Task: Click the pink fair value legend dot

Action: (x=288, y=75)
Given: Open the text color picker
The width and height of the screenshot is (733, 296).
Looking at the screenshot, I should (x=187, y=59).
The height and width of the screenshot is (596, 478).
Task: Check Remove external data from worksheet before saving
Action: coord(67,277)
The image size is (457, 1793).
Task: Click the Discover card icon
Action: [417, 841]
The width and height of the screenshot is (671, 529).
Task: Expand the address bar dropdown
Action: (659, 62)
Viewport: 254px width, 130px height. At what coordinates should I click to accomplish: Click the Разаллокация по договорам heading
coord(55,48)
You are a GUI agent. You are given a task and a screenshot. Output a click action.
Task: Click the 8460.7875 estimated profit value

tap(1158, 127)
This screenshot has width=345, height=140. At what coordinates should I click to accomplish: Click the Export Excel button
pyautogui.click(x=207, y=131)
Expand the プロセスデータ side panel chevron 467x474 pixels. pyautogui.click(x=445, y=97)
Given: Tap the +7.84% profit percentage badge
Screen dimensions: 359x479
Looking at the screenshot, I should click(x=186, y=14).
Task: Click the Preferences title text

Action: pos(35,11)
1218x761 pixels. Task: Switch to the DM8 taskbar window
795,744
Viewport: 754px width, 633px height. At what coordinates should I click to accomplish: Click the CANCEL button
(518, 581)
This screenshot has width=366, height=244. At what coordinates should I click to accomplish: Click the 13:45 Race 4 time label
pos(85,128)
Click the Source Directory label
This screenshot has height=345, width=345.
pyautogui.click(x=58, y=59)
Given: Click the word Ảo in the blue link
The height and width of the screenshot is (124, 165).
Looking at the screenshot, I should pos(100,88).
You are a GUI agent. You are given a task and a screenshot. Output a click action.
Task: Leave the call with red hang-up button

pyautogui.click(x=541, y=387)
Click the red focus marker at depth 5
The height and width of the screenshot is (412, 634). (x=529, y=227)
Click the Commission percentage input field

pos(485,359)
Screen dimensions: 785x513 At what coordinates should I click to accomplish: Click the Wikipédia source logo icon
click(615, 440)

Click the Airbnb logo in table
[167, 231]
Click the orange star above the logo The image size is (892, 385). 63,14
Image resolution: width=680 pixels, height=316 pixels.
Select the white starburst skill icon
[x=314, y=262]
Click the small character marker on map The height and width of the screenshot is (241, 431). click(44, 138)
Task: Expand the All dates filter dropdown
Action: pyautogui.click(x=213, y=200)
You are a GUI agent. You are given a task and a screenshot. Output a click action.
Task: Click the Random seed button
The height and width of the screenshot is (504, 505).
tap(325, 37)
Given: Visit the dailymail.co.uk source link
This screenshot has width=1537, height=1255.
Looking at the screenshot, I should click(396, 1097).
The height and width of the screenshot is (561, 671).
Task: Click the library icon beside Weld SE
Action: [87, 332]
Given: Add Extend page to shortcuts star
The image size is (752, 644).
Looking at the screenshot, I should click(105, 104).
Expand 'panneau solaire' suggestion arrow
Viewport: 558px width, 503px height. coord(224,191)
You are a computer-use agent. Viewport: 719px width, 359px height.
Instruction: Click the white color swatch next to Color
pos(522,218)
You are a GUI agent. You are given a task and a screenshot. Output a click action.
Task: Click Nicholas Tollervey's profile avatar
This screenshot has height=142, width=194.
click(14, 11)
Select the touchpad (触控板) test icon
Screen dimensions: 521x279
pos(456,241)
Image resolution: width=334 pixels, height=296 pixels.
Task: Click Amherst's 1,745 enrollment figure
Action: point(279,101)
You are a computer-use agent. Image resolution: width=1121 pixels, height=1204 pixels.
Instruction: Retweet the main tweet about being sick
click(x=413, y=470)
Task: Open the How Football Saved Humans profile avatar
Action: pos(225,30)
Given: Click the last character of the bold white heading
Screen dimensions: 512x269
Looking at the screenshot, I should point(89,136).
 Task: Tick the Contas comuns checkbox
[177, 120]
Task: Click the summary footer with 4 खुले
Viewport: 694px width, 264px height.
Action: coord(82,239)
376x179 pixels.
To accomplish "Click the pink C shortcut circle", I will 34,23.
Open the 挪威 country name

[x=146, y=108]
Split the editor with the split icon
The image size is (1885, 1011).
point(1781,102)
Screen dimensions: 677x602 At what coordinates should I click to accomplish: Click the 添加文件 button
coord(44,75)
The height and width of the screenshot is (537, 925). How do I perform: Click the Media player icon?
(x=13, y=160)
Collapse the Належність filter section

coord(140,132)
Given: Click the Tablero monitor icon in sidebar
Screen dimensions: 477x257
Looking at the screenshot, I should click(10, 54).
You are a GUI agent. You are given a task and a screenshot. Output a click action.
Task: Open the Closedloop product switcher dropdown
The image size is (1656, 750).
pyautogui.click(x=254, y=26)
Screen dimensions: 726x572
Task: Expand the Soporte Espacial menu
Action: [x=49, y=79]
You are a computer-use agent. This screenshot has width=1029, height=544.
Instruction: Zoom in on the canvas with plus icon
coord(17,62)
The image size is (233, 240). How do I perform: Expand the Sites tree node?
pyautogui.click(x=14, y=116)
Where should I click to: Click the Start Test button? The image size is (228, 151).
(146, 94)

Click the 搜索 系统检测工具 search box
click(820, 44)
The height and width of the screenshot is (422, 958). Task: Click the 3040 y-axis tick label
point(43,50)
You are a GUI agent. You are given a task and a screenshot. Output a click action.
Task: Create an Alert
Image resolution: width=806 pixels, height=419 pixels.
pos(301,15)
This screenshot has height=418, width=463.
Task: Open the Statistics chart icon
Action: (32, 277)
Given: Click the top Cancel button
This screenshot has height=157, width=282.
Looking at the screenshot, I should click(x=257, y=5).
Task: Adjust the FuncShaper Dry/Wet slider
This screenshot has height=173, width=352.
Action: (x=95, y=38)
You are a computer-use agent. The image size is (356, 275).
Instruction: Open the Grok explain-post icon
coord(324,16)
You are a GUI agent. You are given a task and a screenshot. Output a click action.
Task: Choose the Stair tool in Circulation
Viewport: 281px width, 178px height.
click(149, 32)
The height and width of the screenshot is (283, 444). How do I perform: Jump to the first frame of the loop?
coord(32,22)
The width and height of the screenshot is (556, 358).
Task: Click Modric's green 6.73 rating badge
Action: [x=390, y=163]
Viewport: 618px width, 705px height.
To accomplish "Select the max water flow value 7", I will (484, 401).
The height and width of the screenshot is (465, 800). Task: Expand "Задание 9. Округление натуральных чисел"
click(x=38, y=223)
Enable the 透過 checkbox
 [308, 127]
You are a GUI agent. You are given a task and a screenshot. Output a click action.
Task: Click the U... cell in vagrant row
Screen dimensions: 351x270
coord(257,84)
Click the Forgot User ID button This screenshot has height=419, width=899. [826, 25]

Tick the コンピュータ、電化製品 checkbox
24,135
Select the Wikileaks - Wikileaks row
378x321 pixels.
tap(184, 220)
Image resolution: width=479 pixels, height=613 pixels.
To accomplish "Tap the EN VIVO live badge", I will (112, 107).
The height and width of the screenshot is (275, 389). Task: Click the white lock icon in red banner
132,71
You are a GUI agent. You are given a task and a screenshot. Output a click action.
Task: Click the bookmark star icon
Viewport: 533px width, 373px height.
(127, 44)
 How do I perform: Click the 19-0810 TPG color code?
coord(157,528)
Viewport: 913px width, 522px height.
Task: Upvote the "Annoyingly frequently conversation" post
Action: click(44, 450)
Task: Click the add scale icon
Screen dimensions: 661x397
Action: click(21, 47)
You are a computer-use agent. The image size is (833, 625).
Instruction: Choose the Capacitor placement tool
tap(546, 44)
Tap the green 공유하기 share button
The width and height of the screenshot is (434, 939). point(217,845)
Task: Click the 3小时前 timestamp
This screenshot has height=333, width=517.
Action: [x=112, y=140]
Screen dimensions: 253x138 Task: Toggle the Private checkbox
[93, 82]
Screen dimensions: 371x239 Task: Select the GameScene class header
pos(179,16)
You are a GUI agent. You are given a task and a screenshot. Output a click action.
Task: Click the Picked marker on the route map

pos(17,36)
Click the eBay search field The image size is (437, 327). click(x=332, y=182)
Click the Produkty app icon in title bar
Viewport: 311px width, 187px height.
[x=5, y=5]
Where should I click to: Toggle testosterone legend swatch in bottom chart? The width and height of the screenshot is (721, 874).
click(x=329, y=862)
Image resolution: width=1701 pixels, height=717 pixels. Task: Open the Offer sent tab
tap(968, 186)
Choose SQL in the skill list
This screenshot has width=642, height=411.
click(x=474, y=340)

## WHAT THE EXERCISE ASKS
How many of the lines above include the string "link"? Only the number should be written.

## YOUR SOLUTION
2